2. From a web browser on the workstation machine, view the http://serverb/lab.html web page. You see the error message: You do not have permission to access this resource.

3. Research and identify the SELinux issue that prevents the Apache service from serving web content.

4. Display the SELinux context of the new HTTP document directory and the original HTTP document directory. Resolve the SELinux issue that prevents the Apache server from serving web content.

5. Verify that the Apache server can now serve web content.
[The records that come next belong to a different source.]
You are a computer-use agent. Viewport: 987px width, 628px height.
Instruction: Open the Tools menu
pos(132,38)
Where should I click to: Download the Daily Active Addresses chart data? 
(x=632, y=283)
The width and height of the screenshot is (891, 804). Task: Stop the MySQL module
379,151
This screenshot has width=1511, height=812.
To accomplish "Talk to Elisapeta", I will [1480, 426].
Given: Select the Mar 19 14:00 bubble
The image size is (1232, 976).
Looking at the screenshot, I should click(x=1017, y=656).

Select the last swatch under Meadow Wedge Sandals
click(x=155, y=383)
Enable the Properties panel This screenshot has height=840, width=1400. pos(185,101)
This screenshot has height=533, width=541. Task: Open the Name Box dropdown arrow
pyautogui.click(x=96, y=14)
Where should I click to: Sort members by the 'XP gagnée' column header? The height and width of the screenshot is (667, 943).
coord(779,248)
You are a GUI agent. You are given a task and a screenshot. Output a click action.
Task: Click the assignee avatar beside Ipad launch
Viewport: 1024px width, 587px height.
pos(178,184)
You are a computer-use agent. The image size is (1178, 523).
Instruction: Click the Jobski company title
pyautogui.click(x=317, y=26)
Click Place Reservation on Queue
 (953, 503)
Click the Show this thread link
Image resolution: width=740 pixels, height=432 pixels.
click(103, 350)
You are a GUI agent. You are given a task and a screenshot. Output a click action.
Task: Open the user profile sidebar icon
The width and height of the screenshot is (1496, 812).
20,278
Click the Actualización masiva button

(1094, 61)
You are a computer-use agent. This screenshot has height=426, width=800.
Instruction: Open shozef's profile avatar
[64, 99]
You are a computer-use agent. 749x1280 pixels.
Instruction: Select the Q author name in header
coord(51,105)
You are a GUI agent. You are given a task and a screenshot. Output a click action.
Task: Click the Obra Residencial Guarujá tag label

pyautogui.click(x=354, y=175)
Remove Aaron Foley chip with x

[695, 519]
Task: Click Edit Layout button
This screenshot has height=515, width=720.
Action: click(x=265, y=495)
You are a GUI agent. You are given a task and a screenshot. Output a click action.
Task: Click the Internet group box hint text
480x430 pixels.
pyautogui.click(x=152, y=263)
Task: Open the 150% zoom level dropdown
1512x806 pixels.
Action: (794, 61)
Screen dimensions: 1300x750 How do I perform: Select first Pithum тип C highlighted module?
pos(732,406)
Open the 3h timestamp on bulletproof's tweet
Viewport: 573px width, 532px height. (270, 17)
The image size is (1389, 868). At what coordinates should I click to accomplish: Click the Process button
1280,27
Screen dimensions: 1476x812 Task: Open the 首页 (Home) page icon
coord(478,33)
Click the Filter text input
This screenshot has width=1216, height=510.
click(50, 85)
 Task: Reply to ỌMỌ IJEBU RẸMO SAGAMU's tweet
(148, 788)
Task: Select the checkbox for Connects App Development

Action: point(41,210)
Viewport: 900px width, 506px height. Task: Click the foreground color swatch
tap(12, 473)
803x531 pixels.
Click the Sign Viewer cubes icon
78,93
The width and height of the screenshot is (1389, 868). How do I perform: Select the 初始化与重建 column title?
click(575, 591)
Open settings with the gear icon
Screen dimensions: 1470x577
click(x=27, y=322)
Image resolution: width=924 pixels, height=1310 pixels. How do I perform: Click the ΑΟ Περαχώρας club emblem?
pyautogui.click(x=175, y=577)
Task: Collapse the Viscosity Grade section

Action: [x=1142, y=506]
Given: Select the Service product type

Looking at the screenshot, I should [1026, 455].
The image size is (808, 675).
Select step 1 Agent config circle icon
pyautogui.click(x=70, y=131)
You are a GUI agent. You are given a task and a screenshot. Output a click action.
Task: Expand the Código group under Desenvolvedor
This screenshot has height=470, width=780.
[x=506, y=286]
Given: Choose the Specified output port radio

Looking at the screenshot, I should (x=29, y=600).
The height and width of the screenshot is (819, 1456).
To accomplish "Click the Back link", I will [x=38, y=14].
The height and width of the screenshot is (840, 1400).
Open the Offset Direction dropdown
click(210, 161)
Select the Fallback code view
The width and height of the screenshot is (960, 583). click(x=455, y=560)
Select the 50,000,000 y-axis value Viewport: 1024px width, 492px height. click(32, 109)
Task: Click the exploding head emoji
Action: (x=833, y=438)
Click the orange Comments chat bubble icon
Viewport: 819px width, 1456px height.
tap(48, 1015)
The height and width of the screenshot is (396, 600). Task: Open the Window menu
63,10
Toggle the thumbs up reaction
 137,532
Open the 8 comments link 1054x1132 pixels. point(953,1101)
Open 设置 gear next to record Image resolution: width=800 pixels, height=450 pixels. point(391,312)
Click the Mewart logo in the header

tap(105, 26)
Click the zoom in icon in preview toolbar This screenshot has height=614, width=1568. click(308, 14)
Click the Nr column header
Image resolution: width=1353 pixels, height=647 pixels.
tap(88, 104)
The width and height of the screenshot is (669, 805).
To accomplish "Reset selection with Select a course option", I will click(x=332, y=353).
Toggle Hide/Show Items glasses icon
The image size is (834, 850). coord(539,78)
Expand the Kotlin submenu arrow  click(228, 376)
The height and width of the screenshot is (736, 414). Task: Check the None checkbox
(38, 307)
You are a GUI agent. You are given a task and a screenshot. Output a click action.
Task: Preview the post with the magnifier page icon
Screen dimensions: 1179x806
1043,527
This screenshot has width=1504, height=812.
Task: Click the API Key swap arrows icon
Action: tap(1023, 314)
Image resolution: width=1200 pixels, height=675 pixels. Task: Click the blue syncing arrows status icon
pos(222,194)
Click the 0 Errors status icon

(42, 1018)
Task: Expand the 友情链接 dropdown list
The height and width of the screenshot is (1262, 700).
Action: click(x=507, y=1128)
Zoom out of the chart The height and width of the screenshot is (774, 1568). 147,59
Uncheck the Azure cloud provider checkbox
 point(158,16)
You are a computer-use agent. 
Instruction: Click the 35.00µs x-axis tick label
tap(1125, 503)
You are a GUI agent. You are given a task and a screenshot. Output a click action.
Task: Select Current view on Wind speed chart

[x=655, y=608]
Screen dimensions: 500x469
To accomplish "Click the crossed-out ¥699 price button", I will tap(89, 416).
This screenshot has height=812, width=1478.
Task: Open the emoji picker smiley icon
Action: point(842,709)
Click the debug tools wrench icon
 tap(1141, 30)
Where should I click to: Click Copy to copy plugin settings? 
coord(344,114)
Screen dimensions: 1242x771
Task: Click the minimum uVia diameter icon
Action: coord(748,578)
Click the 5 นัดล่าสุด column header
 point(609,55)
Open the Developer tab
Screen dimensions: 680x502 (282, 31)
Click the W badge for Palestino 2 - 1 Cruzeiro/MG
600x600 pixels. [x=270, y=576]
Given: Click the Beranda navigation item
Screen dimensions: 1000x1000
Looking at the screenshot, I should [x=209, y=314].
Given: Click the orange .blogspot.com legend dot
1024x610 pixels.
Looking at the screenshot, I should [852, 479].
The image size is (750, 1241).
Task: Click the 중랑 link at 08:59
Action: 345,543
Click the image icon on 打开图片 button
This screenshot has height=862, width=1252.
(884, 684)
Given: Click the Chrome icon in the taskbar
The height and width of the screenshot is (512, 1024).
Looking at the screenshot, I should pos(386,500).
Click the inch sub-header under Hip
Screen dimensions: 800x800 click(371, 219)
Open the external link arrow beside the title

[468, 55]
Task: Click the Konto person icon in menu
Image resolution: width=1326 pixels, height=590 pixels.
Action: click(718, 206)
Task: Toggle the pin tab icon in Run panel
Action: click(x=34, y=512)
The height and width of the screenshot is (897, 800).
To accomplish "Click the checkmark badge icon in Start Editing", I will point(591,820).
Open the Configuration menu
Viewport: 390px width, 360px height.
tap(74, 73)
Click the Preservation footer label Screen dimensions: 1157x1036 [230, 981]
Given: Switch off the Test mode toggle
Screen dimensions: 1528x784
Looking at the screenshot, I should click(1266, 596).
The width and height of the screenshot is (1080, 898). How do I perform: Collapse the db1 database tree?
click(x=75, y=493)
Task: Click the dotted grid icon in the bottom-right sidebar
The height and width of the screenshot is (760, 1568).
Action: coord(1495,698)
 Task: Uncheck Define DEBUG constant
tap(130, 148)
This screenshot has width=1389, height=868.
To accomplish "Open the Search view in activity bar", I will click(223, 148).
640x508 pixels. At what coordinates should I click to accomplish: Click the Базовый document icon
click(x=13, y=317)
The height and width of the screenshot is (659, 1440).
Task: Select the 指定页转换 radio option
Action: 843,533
6. Return to the workstation machine as the student user

Now submit for grading with lab grade selinux-review

and finish with lab finish selinux-review

don't forget to shut down your environment to avoid wasting VM hours!

Reflection

I certainly appreciated getting the change to learn about the inner workings of SELinux. Up until now, I only had a vague understanding that SELinux was an in-built security function that I sometimes had to turn off because it would prevent certain things from running. From this lab, I learned why simply turning it off isn't ideal; it is necessary for any Linux system that needs to protect resources from access. Furthermore, I now feel equipped to troubleshoot SELinux permissions issues in a more mindful way than simply turning it off. I really enjoyed learning how to read the logs to find key information to solve issues. I still do not think its easy, but I feel that I have a working understanding of modes, contexts, and policies now. I want to explore options for managing SELinux from a graphical user interface because I found the logs to be a bit monotonous and difficult to parse from a terminal environment. I don't know if such a utility exists for Red Hat Linux, but on Fedora there is something called policycoreutils-gui that I will look into soon.